◆ **INSTRUCTIONS TO FOLLOW**: Copy the records starting at the first line and ending at the line containing "The width and height of the screenshot is (1010, 856).", substituting "What is the position of" for "Where is" and leaving everything else unchanged.

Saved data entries

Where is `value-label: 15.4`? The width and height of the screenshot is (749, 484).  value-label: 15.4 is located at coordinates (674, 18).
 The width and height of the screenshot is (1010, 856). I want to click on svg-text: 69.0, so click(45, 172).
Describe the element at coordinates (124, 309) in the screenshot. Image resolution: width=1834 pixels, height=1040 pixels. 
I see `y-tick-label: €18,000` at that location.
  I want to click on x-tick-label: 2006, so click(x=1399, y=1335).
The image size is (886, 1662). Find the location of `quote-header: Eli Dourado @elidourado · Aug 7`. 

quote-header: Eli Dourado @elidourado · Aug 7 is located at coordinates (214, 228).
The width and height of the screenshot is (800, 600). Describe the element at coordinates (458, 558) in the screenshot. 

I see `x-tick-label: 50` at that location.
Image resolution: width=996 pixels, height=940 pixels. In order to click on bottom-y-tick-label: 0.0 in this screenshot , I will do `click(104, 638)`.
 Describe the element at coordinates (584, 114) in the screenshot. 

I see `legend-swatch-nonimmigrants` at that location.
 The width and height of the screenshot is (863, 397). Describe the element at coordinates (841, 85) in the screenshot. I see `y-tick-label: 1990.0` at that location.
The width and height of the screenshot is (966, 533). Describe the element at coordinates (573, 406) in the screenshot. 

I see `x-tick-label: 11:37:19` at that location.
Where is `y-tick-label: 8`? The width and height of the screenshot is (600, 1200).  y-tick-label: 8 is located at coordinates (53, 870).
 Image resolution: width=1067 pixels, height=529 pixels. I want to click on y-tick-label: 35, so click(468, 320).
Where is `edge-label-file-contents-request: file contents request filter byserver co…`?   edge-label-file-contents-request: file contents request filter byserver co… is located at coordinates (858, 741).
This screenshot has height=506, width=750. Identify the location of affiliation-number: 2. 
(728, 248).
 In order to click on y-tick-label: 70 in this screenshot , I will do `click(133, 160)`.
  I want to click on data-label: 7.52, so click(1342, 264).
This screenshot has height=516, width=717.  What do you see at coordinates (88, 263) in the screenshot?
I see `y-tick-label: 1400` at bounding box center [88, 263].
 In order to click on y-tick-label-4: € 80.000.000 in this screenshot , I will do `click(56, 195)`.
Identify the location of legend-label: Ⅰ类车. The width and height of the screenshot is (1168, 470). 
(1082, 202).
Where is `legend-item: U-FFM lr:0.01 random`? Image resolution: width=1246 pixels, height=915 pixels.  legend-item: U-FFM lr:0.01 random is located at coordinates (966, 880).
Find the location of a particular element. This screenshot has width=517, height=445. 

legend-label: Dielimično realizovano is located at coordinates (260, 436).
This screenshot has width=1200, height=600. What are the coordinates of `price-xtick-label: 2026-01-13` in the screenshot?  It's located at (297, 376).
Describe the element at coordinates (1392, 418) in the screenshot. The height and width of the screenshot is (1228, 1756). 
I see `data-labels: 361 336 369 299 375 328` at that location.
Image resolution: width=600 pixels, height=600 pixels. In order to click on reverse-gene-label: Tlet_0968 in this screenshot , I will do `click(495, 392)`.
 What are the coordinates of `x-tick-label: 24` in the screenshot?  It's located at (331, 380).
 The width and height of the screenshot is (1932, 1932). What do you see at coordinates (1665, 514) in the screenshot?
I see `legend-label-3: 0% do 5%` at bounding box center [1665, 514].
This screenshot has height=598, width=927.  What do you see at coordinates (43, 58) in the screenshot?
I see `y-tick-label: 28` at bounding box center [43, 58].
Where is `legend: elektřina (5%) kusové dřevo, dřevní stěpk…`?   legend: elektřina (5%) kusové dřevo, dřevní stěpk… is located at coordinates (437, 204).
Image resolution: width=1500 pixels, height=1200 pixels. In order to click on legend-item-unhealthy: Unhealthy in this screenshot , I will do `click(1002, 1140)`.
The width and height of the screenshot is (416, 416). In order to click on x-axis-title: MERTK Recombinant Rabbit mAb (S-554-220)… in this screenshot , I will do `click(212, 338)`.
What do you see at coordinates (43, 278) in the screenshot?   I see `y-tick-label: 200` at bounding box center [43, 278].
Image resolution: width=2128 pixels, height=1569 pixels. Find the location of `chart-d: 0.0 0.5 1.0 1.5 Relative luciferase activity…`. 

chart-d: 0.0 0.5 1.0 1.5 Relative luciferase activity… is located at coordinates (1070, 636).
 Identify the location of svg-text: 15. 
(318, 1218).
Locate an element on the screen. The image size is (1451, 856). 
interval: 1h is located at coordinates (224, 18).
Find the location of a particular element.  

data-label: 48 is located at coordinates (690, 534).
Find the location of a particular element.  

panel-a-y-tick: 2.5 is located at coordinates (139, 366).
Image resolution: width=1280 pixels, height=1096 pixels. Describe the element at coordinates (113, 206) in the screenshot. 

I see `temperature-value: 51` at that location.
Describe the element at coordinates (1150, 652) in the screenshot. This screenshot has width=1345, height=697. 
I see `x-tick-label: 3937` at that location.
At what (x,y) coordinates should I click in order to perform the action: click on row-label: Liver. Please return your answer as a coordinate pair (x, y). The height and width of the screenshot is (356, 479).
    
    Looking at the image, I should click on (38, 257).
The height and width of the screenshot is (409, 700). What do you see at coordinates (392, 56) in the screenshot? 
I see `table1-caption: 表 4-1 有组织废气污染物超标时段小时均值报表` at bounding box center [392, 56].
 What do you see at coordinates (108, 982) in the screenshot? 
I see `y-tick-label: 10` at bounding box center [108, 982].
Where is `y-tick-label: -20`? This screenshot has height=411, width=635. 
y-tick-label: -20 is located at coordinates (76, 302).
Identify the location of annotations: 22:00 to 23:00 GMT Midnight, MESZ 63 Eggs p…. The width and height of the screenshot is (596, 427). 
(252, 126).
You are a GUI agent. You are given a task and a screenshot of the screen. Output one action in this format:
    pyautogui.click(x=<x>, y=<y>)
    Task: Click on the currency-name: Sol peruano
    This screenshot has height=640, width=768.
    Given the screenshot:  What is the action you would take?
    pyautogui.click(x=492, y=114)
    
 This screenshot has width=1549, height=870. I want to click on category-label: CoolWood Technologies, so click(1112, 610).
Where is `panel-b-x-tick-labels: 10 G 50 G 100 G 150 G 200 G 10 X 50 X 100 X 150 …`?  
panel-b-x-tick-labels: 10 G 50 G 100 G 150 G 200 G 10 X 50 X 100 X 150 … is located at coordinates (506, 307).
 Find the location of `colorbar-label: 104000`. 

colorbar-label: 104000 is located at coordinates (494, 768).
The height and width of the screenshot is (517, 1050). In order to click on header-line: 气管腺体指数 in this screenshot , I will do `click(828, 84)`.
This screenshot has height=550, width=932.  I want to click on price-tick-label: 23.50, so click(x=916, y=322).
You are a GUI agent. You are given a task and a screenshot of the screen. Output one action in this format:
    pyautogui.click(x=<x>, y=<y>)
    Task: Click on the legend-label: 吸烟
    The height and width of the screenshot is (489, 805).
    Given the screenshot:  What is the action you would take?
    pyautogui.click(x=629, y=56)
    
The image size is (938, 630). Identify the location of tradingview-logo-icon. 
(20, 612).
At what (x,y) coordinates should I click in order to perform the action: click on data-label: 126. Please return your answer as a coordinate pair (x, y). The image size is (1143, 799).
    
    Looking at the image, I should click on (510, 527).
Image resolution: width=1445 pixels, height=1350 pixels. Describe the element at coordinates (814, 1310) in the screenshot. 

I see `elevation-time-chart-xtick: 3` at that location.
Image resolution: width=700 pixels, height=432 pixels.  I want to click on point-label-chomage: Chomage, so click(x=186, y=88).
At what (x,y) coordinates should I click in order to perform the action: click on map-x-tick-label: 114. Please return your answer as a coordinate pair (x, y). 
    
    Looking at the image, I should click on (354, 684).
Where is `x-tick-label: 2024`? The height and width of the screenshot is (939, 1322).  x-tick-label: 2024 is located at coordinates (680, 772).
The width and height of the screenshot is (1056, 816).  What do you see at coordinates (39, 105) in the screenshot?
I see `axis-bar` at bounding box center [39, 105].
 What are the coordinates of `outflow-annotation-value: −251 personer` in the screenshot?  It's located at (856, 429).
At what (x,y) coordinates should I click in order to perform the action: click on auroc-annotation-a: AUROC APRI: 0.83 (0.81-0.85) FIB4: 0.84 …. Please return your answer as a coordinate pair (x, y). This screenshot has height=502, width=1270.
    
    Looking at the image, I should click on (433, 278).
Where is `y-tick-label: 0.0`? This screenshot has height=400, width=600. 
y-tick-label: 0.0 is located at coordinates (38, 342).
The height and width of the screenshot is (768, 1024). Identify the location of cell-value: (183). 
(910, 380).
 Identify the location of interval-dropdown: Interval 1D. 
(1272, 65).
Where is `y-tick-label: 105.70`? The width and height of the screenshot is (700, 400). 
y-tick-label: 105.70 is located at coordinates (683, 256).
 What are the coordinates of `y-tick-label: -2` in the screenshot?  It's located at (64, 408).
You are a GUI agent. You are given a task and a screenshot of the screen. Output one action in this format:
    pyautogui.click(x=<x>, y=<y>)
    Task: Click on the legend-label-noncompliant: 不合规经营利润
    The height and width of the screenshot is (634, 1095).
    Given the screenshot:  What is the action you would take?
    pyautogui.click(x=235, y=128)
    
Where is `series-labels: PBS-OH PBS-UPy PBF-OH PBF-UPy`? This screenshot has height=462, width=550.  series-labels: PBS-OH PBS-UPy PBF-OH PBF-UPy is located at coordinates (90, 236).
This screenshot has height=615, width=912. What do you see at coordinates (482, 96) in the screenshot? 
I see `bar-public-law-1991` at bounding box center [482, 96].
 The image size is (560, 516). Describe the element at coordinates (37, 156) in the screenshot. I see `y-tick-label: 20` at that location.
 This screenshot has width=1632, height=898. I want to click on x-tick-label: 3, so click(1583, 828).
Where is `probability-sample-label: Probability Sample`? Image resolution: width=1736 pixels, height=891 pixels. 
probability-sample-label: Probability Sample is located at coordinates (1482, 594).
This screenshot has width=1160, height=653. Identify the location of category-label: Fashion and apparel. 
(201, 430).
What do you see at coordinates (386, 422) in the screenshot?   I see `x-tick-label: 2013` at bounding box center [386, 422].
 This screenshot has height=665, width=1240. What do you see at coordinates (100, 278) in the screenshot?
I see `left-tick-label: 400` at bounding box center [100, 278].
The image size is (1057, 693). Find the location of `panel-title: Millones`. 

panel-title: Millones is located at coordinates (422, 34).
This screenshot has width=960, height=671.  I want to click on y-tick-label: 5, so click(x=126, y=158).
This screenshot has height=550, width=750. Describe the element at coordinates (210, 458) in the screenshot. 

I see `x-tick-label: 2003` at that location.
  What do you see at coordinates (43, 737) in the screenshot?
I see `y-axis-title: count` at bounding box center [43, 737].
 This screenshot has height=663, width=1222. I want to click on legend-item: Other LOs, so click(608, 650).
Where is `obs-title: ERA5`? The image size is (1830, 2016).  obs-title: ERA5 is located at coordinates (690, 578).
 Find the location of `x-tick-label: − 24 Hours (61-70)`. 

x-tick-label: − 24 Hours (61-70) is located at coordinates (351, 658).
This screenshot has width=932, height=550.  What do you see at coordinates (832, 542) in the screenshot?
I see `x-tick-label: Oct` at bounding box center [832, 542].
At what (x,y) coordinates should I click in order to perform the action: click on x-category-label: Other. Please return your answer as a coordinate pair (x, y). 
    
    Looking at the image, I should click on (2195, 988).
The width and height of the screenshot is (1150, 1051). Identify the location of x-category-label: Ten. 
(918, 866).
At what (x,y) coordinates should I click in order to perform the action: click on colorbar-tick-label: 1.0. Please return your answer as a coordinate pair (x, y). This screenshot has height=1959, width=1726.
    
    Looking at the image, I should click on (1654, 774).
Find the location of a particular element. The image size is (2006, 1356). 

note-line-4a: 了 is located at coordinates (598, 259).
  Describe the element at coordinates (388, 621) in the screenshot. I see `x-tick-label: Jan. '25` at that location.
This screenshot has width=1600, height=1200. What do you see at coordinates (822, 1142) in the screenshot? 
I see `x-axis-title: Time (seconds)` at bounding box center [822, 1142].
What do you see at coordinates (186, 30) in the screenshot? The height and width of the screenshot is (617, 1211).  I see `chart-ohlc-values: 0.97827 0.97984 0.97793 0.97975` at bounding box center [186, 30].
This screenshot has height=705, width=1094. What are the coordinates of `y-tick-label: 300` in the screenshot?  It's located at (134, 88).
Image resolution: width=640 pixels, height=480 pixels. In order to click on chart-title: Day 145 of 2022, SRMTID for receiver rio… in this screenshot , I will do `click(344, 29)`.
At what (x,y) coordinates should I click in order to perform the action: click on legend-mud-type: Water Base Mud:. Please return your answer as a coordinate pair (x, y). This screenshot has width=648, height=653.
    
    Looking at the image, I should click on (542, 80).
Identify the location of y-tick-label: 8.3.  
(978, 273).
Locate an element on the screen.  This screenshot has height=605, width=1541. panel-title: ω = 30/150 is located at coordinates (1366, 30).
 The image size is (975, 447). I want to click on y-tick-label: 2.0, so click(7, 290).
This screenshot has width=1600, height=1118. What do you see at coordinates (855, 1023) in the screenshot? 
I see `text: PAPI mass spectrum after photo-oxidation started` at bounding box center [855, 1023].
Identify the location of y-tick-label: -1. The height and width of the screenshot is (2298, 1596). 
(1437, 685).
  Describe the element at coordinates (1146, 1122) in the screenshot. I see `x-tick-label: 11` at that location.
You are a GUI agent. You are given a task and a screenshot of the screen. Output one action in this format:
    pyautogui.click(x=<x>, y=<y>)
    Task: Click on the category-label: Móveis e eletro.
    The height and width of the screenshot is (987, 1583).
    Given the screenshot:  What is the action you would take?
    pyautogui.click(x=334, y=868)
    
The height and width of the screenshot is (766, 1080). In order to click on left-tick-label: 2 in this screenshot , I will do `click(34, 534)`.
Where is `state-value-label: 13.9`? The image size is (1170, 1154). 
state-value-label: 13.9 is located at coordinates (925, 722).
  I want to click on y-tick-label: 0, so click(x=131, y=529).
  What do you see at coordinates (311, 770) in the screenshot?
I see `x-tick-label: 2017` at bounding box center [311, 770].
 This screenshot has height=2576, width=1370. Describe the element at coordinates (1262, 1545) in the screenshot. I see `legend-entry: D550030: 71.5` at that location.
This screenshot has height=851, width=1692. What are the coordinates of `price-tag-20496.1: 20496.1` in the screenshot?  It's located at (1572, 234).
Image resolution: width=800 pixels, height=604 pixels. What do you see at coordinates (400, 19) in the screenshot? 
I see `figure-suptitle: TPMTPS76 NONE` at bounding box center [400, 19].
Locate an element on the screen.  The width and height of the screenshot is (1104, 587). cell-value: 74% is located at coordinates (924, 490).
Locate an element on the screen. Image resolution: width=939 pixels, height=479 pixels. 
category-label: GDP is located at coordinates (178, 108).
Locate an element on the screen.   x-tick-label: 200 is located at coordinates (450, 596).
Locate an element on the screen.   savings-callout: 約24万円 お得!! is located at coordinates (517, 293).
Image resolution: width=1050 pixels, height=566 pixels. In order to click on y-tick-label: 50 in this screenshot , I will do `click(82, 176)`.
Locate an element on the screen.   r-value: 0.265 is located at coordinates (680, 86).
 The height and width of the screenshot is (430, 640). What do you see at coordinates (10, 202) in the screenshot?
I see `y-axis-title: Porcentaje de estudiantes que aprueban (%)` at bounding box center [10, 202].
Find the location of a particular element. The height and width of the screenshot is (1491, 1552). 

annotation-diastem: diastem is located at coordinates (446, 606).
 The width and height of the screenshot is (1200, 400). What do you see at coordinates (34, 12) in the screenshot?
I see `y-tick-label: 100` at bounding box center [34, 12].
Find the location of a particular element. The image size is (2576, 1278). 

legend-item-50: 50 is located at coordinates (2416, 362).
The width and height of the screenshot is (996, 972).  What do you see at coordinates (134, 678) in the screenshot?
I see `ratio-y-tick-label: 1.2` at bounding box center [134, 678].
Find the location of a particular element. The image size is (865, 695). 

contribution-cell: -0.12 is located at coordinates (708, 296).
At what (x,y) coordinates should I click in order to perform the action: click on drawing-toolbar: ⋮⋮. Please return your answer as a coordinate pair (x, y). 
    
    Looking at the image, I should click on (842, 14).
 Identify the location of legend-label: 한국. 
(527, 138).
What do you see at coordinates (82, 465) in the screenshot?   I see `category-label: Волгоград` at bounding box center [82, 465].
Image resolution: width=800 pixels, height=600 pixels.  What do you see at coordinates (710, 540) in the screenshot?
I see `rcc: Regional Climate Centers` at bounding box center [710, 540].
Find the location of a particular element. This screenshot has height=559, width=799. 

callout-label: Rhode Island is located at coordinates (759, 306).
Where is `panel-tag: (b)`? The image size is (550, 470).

◆ **SOLUTION TO THIS EXERCISE**:
What is the position of `value-label: 15.4`? The width and height of the screenshot is (749, 484).  value-label: 15.4 is located at coordinates (674, 18).
 The width and height of the screenshot is (1010, 856). I want to click on svg-text: 69.0, so click(45, 172).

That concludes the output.